Written exercise → Copy the data verbatim, starting with the line that contains "Task: Open the Telegram icon in left sidebar" and going on through the line that contains "click(346, 357)".

Records for the exercise →
════════════════

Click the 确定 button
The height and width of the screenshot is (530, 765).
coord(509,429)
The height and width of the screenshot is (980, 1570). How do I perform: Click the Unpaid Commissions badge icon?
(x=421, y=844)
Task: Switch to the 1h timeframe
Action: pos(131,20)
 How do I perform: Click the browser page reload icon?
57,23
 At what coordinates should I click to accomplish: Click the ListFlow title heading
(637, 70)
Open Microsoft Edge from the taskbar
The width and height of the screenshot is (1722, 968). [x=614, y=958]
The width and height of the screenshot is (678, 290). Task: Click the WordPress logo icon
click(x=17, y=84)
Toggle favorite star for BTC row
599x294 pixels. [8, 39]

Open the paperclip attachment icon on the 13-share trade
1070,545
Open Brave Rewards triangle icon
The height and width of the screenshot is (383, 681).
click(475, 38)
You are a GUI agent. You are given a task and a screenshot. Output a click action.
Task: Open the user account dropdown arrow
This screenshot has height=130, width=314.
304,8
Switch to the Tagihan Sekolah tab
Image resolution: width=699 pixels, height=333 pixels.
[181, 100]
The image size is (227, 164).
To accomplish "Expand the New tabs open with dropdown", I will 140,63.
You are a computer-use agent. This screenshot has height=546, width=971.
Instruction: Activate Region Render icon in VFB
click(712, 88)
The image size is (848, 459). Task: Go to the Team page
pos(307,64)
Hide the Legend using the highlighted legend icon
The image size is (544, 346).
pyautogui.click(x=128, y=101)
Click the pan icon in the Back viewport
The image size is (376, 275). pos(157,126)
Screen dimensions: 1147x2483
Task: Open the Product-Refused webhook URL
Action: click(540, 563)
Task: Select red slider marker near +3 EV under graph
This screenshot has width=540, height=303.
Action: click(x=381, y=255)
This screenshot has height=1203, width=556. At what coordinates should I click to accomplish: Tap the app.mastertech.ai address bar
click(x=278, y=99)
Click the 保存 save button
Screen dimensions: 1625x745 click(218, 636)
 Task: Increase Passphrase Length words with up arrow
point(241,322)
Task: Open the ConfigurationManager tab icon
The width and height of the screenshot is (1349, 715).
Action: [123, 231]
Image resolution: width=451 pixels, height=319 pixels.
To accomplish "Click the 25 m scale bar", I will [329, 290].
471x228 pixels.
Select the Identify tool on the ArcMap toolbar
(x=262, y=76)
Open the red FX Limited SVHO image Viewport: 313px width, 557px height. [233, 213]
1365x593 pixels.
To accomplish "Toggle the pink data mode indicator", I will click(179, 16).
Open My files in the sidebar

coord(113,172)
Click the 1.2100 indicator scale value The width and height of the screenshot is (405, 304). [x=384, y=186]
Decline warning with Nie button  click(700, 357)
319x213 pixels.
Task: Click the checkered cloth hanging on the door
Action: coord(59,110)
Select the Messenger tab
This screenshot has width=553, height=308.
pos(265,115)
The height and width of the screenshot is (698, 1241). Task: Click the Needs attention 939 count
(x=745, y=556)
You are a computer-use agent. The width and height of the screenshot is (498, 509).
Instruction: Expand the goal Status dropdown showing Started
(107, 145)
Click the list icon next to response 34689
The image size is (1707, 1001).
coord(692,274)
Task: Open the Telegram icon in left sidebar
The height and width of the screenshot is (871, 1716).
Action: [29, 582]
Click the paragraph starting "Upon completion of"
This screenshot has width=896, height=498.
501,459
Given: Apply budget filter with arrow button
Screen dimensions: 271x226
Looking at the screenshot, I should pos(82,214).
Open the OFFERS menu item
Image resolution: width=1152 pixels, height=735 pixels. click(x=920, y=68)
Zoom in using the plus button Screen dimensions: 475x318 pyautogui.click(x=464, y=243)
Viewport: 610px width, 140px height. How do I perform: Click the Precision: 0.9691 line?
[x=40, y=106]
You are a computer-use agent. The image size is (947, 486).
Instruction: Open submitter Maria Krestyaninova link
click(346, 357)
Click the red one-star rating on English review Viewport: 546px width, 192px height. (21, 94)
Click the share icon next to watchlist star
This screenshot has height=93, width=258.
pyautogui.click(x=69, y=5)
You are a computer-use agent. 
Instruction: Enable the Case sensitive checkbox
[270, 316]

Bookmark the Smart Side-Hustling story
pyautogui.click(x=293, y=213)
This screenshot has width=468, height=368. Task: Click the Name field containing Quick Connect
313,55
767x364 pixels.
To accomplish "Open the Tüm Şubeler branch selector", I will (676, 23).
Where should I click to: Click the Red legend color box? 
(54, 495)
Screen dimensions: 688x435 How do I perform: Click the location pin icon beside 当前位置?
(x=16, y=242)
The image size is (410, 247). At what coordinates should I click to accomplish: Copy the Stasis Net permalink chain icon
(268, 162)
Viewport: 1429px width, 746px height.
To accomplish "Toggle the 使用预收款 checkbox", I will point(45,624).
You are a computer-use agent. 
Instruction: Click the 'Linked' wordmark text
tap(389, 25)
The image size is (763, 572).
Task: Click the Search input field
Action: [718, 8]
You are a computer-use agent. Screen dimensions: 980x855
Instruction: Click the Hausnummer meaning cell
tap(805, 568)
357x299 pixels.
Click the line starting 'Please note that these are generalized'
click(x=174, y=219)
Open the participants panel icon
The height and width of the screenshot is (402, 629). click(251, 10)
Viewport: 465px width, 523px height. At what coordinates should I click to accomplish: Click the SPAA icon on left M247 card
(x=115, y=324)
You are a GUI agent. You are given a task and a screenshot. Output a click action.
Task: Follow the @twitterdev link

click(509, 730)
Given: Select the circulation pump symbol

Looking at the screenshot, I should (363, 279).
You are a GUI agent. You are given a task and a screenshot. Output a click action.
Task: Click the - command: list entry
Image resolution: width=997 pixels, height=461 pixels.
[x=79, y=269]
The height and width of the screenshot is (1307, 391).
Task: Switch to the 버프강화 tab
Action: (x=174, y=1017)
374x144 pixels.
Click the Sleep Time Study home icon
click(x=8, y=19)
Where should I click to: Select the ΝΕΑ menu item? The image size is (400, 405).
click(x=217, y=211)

════════════════

Complete output →
Task: Open the Telegram icon in left sidebar
The height and width of the screenshot is (871, 1716).
Action: [29, 582]
Click the paragraph starting "Upon completion of"
This screenshot has width=896, height=498.
501,459
Given: Apply budget filter with arrow button
Screen dimensions: 271x226
Looking at the screenshot, I should pos(82,214).
Open the OFFERS menu item
Image resolution: width=1152 pixels, height=735 pixels. click(x=920, y=68)
Zoom in using the plus button Screen dimensions: 475x318 pyautogui.click(x=464, y=243)
Viewport: 610px width, 140px height. How do I perform: Click the Precision: 0.9691 line?
[x=40, y=106]
You are a computer-use agent. The image size is (947, 486).
Instruction: Open submitter Maria Krestyaninova link
click(346, 357)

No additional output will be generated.